10 septembre 2008 - 12H00

L'Aga Khan réhabilite trois citadelles médiévales en Syrie

Menacées de ruine, trois des plus prestigieuses citadelles médiévales du centre-ouest de la Syrie viennent d'être réhabilitées ou consolidées par l'Agence de l'Aga Khan pour la Culture, l'Aga Khan Trust for Culture.

Abraham serait monté sur le promontoire devenu la forteresse d'Alep. Le sultan Ayyoubide Saladin chassa les croisés du formidable château de Saône. Les "Assassins", intoxiqués au haschich, fondaient de Masyaf, un de leurs redoutables nids d'aigle.

C'est à la demande de la Direction des antiquités et des musées syriens que Karim Aga Khan, chef spirituel des chiites ismaéliens, a mené à bien en huit ans cette entreprise hautement symbolique.

Elle confirme le désir de la Syrie de s'ouvrir davantage au monde extérieur, en comptant sur un patrimoine historique exceptionnel. Pour l'Aga Khan, elle "illustre aux yeux du monde la grandeur des civilisations islamiques du passé".

"La Syrie, souligne-t-il dans une interview à l'AFP, se veut un Etat séculier, où toutes les religions coexistent, même si le peuple syrien est en grande majorité sunnite. Il existe une volonté nationale de résister aux pressions théocratiques qui voudraient imposer une seule interprétation de la religion".

Inscrite sur la liste du patrimoine mondial de l'UNESCO en 1986, la citadelle d'Alep, bâtie sur un promontoire pentu, entourée d'un profond fossé, a subi, outre les outrages du temps, séismes et bombardements à répétition.

"Il en restait de beaux éléments à restaurer, datant des périodes ayyoubide (XIIe-XIIIe siècle), mamelouke (XIII-XVIe) et ottomane (XVI-XIXe)", explique Mme Reem Qudsi, ingénieur du site, notamment ceux de deux mosquées, d'un hammam et d'un palais.

Mais les murailles et certaines des 19 tours montraient des signes de faiblesse, et il a fallu les consolider.
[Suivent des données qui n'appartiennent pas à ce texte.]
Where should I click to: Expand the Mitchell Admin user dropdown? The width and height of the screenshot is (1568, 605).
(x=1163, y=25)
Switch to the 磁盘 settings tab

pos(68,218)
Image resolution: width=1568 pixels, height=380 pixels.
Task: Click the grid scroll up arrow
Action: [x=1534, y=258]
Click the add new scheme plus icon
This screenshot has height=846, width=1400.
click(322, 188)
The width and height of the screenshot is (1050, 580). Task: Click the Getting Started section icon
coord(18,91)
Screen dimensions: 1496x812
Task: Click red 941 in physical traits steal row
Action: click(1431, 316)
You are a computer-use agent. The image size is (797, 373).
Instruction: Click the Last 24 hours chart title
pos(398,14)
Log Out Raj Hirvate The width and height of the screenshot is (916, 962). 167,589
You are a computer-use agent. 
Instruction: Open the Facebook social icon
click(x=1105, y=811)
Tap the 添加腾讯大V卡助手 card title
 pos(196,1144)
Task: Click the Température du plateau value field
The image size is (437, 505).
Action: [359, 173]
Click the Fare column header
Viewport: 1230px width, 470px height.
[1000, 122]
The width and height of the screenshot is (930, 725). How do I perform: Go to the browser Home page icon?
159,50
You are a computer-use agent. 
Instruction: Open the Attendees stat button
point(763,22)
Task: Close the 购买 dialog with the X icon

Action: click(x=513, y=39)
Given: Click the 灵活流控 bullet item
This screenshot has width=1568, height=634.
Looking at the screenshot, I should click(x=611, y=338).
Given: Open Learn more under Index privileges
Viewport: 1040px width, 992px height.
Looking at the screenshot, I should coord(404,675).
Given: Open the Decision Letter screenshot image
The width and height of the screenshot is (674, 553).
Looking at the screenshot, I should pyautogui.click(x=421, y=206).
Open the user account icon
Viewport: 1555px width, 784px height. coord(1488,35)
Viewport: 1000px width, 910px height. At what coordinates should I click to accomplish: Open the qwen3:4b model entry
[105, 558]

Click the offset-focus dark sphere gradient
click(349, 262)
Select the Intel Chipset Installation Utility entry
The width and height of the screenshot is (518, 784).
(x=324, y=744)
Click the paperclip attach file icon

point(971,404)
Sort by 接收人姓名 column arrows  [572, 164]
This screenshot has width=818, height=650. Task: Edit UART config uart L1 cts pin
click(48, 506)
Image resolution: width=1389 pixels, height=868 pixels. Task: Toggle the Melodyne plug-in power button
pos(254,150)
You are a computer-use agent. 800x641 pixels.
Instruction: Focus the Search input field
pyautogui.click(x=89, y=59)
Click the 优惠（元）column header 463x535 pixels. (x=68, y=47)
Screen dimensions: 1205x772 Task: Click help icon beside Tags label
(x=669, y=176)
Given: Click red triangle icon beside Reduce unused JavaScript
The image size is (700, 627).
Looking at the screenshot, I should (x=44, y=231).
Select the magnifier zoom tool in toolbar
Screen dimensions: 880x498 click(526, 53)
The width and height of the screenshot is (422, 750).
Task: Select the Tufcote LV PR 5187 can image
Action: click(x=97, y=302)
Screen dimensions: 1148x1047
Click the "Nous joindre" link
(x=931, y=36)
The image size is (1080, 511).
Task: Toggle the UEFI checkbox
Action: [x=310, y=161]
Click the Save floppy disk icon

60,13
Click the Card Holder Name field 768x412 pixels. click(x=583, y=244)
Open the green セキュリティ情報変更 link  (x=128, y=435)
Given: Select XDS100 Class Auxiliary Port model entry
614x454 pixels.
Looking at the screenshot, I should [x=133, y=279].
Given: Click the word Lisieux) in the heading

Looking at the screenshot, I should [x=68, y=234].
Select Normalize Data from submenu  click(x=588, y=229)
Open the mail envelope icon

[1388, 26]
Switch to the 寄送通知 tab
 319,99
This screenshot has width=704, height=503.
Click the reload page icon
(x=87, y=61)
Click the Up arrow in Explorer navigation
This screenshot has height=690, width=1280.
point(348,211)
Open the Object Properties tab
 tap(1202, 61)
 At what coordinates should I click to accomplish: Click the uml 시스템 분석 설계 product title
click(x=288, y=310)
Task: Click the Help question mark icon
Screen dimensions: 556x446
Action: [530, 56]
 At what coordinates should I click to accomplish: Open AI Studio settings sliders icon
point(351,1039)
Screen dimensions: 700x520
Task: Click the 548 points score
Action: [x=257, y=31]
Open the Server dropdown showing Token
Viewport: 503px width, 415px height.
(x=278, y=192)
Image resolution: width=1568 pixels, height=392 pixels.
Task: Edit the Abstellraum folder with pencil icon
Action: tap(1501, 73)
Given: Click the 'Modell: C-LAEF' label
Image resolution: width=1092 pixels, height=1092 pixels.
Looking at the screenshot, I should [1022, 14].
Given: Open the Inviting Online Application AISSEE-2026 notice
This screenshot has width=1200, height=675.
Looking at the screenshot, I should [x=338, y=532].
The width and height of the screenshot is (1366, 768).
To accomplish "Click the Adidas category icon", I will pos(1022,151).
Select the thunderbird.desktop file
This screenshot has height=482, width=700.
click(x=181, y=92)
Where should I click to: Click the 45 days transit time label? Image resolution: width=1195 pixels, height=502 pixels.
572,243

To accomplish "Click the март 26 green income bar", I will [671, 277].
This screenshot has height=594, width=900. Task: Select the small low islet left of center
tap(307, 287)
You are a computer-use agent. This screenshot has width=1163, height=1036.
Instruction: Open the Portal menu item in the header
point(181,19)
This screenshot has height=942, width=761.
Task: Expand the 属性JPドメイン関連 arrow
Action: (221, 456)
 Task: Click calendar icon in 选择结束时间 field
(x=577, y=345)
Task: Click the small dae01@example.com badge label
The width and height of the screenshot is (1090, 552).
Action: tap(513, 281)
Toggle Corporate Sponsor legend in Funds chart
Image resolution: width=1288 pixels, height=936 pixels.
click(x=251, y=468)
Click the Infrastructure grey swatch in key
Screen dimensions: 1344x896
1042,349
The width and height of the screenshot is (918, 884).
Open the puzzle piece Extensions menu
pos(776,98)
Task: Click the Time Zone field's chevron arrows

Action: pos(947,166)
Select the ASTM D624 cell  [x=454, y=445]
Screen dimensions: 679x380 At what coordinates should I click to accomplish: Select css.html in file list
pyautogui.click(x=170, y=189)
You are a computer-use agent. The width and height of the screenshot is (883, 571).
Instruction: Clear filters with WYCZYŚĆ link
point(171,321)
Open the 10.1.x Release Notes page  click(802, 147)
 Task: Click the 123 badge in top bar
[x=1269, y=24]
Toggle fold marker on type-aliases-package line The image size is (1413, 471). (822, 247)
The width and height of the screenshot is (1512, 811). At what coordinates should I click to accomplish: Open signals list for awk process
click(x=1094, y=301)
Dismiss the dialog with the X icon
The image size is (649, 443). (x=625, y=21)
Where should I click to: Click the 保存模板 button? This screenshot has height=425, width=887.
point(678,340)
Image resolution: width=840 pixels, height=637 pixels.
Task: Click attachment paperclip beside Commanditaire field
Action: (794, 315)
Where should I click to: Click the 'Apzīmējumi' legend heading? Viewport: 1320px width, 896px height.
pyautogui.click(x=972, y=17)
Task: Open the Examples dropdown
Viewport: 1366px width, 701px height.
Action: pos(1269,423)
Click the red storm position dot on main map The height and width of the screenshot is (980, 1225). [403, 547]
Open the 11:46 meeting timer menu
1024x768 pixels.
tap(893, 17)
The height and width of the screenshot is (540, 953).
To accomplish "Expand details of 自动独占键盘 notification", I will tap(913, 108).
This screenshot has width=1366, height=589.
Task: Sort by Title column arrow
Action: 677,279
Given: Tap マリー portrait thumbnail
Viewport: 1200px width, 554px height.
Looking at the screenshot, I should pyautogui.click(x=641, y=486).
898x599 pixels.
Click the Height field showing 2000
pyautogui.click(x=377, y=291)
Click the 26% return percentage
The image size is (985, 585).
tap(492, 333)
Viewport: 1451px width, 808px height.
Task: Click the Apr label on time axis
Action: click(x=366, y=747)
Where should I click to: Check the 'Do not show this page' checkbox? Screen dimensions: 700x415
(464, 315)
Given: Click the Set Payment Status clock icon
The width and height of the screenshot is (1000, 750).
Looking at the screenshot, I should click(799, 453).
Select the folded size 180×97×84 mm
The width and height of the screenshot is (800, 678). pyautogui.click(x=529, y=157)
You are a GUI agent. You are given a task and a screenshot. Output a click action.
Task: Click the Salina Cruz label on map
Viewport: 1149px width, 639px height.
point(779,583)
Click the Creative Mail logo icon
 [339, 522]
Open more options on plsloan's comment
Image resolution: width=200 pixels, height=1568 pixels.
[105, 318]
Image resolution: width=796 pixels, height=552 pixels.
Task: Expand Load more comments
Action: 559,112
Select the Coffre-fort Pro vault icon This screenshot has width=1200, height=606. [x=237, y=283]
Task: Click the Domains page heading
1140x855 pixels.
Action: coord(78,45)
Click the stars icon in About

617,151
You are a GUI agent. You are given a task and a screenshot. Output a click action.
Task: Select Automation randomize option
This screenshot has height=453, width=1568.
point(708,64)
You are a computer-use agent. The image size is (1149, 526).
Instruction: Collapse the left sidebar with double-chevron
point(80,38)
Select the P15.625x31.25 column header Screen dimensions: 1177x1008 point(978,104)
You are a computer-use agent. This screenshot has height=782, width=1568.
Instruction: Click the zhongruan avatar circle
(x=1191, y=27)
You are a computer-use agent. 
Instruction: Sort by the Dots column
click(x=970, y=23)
Comme il a fallu, pour les 200 ouvriers du chantier, refaire toutes les conduites d'eau ou d'électricité, les allées piétonnières et construire trois musées.

Pour Mamoun Dayoub, ingénieur à l'AKTC, "on ne doit pas considérer la citadelle de façon isolée. Son périmètre est tout aussi important. Tous les gens qui y vivent vont bénéficier de l'amélioration du quartier".

La circulation est interdite devant l'entrée monumentale de la citadelle, où un espace public a été aménagé, nouveau lieu de rendez-vous des Alépiens qui y donnent jusqu'à des concerts de jazz. Les cafés se sont multipliés. Des micro-crédits ont été octroyés pour la restauration d'habitations.

"Alep, une des plus vieilles villes de Syrie -4.000 ans- sera aussi dotée d'un parc de 17 hectares, là où s'étend un immense terrain vague dans le quartier le plus pauvre de la ville. Un projet de 15 millions de dollars sur cinq ans. Le bâtiment municipal, face à l'entrée de la citadelle, sera transformé en un grand hôtel", précise M. Dayoub.

Près de Lattaquié (nord-ouest), dans un site spectaculaire, le château de Saône, construit en un temps record par les croisés, mais conquis par le sultan Ayyoubide Saladin, a occupé des dizaines d'ouvriers et une demi-douzaine d'ânes pendant 5 ans. Le minaret de la mosquée, le palais des conquérants musulmans et les bains ont été restaurés, un parcours touristique aménagé.

A Masyaf (nord-ouest), un des nids d'aigles de "Assassins", lointains ancêtres des Ismaéliens, les ruines où paissaient les chêvres ont été consolidées, leurs abords réhabilités tels les maisons anciennes ou le vieux souk Saghir.